RECORDS SHOWN:
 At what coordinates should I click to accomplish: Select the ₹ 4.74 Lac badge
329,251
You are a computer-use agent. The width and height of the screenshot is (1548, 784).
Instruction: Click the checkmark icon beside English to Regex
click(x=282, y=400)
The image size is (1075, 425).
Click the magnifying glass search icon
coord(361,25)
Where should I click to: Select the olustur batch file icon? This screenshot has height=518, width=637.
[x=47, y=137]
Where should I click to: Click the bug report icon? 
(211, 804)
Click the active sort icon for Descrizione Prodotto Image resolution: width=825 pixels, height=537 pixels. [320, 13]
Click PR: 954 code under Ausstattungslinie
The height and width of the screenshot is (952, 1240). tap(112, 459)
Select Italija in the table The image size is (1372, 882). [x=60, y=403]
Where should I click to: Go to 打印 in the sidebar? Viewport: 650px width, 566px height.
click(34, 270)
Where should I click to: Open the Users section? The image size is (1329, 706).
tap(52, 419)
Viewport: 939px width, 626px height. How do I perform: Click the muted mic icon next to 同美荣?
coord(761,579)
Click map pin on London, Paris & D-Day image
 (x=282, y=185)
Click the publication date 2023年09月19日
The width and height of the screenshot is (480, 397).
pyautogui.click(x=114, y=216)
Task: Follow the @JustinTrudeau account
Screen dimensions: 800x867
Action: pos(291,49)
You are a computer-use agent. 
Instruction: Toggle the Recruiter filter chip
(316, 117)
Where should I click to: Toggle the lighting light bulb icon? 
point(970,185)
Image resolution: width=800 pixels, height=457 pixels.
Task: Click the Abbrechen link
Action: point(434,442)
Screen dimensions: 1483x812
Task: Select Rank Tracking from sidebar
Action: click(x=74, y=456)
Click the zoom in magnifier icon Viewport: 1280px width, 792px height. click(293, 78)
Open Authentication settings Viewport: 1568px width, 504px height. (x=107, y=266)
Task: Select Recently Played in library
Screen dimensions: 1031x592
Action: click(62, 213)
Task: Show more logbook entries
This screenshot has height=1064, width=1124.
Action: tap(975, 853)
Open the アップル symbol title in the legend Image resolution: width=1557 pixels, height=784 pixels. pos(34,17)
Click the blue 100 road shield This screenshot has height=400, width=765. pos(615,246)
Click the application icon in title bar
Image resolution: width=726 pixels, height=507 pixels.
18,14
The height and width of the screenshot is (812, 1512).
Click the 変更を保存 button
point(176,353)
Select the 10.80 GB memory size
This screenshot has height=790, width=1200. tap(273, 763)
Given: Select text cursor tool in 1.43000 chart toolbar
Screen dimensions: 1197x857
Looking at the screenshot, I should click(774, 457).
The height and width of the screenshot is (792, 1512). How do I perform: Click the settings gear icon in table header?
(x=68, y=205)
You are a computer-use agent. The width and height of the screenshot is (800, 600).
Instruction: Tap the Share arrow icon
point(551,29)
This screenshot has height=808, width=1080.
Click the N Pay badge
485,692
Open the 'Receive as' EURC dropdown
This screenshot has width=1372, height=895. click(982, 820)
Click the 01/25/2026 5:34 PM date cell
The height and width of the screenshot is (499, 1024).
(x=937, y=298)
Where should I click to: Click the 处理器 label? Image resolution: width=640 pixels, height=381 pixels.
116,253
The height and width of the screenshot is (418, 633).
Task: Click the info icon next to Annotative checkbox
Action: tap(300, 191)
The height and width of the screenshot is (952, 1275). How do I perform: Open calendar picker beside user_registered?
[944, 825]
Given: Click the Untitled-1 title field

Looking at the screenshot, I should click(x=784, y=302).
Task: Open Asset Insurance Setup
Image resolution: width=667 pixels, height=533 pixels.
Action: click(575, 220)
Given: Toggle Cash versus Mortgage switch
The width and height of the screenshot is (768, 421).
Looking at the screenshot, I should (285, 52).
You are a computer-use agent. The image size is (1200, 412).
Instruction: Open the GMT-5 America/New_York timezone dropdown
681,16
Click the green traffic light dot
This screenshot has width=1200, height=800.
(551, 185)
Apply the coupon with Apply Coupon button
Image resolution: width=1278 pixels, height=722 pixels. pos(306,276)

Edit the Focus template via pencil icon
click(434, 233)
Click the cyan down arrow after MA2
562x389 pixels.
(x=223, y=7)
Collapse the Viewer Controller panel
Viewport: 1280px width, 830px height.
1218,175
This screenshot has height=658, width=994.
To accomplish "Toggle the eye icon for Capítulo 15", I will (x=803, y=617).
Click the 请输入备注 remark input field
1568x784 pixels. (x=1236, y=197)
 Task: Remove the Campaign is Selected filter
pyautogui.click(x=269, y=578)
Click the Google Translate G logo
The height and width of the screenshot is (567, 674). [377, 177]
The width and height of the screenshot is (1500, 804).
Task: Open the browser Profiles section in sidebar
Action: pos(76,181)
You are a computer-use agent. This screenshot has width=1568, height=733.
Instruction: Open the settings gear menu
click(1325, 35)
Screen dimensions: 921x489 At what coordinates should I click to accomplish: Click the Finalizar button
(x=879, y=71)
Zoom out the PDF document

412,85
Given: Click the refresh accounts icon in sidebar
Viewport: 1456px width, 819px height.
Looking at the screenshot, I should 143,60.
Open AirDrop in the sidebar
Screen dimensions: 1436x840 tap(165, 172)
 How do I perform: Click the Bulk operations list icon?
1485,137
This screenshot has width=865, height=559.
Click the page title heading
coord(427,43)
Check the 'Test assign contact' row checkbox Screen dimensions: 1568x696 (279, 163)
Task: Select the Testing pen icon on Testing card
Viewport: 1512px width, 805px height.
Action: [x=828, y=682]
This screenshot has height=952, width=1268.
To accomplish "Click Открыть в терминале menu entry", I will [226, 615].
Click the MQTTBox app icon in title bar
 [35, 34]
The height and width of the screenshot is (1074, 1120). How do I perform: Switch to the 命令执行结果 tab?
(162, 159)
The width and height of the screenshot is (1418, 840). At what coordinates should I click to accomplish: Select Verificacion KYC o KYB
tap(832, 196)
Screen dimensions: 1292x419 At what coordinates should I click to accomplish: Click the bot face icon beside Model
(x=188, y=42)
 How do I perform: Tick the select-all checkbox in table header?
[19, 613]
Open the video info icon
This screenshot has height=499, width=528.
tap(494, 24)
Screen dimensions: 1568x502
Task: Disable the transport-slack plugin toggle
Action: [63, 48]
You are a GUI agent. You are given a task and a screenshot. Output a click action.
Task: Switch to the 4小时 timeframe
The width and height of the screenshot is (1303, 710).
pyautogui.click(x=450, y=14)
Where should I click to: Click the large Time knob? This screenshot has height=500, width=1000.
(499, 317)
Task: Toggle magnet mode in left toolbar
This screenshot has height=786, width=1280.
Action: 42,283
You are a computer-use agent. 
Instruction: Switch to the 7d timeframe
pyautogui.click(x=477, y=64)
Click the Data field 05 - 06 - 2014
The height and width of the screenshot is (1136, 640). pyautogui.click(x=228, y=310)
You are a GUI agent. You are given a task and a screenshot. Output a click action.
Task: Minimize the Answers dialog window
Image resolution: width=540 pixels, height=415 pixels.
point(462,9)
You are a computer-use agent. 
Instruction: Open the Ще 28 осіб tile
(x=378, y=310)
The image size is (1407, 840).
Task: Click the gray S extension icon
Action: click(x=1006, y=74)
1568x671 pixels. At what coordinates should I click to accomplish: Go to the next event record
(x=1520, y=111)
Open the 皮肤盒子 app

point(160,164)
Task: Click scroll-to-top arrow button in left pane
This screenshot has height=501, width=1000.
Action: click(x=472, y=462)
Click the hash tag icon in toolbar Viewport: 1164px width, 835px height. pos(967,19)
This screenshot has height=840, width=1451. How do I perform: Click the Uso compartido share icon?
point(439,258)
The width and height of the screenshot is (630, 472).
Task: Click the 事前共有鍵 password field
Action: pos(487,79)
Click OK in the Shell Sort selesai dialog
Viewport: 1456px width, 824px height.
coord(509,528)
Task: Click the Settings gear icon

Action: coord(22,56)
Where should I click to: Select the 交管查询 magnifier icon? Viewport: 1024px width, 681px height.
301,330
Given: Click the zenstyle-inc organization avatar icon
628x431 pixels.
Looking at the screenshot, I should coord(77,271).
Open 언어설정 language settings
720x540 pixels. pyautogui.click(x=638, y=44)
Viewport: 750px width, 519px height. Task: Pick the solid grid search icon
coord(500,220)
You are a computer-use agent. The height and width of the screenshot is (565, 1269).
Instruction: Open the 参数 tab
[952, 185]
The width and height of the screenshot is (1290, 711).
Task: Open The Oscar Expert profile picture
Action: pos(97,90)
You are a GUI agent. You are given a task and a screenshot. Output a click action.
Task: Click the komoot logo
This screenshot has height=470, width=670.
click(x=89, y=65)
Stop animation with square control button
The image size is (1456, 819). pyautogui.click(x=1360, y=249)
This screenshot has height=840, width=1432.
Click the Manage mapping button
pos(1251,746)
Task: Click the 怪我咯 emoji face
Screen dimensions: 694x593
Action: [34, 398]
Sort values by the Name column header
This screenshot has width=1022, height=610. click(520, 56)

TASK OBJECTIVE: Rename "dropdown" to "menu" in the lines from the one that contains "Given: Select text" through the one that contains "pyautogui.click(x=269, y=578)". Give back only those lines, with everything else left the same.

WORKED ANSWER:
Given: Select text cursor tool in 1.43000 chart toolbar
Screen dimensions: 1197x857
Looking at the screenshot, I should click(774, 457).
The height and width of the screenshot is (792, 1512). How do I perform: Click the settings gear icon in table header?
(x=68, y=205)
You are a computer-use agent. The width and height of the screenshot is (800, 600).
Instruction: Tap the Share arrow icon
point(551,29)
This screenshot has height=808, width=1080.
Click the N Pay badge
485,692
Open the 'Receive as' EURC menu
This screenshot has width=1372, height=895. click(982, 820)
Click the 01/25/2026 5:34 PM date cell
The height and width of the screenshot is (499, 1024).
(x=937, y=298)
Where should I click to: Click the 处理器 label? Image resolution: width=640 pixels, height=381 pixels.
116,253
The height and width of the screenshot is (418, 633).
Task: Click the info icon next to Annotative checkbox
Action: tap(300, 191)
The height and width of the screenshot is (952, 1275). How do I perform: Open calendar picker beside user_registered?
[944, 825]
Given: Click the Untitled-1 title field

Looking at the screenshot, I should click(x=784, y=302).
Task: Open Asset Insurance Setup
Image resolution: width=667 pixels, height=533 pixels.
Action: click(575, 220)
Given: Toggle Cash versus Mortgage switch
The width and height of the screenshot is (768, 421).
Looking at the screenshot, I should (285, 52).
You are a computer-use agent. The image size is (1200, 412).
Instruction: Open the GMT-5 America/New_York timezone menu
681,16
Click the green traffic light dot
This screenshot has width=1200, height=800.
(551, 185)
Apply the coupon with Apply Coupon button
Image resolution: width=1278 pixels, height=722 pixels. pos(306,276)

Edit the Focus template via pencil icon
click(434, 233)
Click the cyan down arrow after MA2
562x389 pixels.
(x=223, y=7)
Collapse the Viewer Controller panel
Viewport: 1280px width, 830px height.
1218,175
This screenshot has height=658, width=994.
To accomplish "Toggle the eye icon for Capítulo 15", I will (x=803, y=617).
Click the 请输入备注 remark input field
1568x784 pixels. (x=1236, y=197)
 Task: Remove the Campaign is Selected filter
pyautogui.click(x=269, y=578)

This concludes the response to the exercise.